Notre revue de la littérature internationale sur les réactions émotionnelles face à la MA montre la récurrence d'émotions telle que la honte, l'embarras, la compassion, la tristesse, la détresse, la gratitude, la pitié, la colère, le dégoût et la peur. Sur le plan théorique, certaines d'entre elles ont été détaillées dans la modélisation des émotions morales développées par Haidt (2003).

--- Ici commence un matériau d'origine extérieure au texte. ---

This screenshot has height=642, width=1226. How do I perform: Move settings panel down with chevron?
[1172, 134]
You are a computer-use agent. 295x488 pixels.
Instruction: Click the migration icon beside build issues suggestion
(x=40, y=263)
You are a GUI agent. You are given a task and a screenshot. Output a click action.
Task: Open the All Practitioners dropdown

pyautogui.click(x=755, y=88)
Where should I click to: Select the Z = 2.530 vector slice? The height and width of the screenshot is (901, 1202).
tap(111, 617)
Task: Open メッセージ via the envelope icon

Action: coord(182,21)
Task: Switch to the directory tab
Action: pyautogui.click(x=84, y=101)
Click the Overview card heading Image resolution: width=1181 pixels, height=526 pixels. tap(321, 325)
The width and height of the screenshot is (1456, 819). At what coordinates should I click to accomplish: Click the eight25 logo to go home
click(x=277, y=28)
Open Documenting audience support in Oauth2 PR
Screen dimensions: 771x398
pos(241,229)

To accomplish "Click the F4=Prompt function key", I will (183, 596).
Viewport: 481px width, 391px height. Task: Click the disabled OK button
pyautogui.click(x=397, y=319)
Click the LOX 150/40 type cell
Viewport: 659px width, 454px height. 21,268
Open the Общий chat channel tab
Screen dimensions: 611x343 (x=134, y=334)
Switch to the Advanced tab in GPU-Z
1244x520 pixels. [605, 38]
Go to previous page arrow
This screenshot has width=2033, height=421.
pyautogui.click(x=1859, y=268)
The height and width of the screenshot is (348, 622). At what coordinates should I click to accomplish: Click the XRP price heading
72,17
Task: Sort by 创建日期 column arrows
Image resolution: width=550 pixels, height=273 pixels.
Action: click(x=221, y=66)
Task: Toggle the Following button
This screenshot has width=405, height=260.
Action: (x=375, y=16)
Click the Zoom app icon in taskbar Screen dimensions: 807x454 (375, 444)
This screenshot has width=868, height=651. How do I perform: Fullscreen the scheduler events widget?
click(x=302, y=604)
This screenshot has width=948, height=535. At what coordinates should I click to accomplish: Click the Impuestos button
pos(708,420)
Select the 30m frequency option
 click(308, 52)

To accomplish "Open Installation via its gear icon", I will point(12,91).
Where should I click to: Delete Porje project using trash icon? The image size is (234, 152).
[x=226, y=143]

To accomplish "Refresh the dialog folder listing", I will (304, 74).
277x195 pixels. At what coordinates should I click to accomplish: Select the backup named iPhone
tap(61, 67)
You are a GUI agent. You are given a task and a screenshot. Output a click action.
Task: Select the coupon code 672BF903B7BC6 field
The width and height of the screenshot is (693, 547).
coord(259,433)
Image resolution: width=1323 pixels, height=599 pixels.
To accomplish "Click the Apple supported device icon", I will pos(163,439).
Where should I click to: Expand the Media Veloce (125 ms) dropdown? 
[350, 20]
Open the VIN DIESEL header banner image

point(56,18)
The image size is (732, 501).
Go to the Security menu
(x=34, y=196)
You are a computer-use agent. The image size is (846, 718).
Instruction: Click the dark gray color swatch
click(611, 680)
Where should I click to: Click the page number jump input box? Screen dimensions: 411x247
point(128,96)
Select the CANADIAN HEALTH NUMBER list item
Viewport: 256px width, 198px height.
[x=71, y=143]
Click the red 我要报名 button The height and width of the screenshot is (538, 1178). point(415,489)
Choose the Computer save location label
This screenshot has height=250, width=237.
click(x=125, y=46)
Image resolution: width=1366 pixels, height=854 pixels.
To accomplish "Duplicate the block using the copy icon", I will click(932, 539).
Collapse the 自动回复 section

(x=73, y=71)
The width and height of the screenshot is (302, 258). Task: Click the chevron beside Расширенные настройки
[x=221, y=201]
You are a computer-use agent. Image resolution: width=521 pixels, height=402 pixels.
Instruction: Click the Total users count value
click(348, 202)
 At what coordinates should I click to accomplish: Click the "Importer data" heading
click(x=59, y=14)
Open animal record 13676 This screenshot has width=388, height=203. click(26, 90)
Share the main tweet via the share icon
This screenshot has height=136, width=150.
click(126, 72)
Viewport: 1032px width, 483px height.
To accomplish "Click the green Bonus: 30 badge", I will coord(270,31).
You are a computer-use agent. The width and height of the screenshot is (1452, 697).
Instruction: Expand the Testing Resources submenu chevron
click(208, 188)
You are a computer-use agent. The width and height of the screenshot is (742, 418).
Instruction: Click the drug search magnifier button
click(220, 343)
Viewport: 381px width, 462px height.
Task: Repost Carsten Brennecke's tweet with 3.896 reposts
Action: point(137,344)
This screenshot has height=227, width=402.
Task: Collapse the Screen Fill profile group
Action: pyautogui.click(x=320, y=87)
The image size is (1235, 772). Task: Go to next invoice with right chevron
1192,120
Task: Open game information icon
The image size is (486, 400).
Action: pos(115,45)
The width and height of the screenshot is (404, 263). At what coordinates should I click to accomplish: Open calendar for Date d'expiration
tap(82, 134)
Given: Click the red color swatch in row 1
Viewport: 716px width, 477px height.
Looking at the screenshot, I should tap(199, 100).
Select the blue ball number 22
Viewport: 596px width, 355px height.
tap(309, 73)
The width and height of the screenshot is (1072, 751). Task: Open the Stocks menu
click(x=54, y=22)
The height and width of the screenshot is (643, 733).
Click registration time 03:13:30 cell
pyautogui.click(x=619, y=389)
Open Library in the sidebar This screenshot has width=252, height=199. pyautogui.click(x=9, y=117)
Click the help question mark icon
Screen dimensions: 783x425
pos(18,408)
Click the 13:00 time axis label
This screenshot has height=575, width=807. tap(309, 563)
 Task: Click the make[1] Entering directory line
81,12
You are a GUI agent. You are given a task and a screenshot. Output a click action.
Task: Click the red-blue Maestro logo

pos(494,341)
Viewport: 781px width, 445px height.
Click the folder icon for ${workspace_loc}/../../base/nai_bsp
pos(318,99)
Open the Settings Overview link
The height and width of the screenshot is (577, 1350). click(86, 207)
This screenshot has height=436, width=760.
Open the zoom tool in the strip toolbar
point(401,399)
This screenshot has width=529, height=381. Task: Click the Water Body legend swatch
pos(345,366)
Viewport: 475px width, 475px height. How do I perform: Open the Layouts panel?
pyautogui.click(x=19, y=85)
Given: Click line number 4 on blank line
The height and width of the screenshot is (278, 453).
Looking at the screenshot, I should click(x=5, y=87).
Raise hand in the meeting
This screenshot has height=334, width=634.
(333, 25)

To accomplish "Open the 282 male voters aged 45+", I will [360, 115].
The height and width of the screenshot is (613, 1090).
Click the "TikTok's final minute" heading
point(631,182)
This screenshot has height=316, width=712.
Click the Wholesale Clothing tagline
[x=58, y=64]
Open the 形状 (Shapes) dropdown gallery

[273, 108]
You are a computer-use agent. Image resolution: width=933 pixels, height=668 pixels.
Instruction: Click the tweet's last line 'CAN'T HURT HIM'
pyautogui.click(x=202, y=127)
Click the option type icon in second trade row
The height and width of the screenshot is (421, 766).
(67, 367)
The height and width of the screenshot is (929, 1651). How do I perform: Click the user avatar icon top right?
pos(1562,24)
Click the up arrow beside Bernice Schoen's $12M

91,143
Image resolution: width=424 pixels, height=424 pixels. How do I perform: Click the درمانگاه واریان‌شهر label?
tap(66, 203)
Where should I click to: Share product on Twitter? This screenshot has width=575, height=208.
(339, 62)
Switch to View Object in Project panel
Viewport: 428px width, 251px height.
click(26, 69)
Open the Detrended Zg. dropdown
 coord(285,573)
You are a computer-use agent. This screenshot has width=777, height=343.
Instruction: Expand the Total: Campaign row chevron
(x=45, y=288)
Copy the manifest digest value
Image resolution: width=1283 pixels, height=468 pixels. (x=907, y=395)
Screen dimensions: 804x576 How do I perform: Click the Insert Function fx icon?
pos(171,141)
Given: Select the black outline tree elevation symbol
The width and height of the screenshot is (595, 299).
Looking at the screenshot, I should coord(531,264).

Dans le contexte de la stigmatisation, tant du point de vue de la source que de la cible de stigmatisation, la modélisation des émotions morales de Haidt (2003) nous paraît pertinente pour plusieurs raisons. Tout d'abord, si les émotions morales concernent le bien-être d'autrui, les émotions qui engagent l'exclusion d'autrui font partie de la nature morale de l'homme (Haidt, 2003). Ensuite, les déclencheurs des émotions morales se rapportent souvent aux actions des autres, en raison de l'intérêt que les individus portent à la bienséance des actions ou des comportements d'autrui, ce qui finalement se rapporte au respect des normes et des conventions sociales. D'ailleurs les normes représentent souvent un enjeu dans le processus de stigmatisation notamment lorsqu'il y a un écart entre les actions des individus et les attentes sociales. Enfin, la motivation à l'action de ces émotions engage la distance sociale (rapprochement/éloignement) envers les individus ciblés. Ces raisons nous paraissent suffisantes pour évoquer les émotions morales dans ce chapitre.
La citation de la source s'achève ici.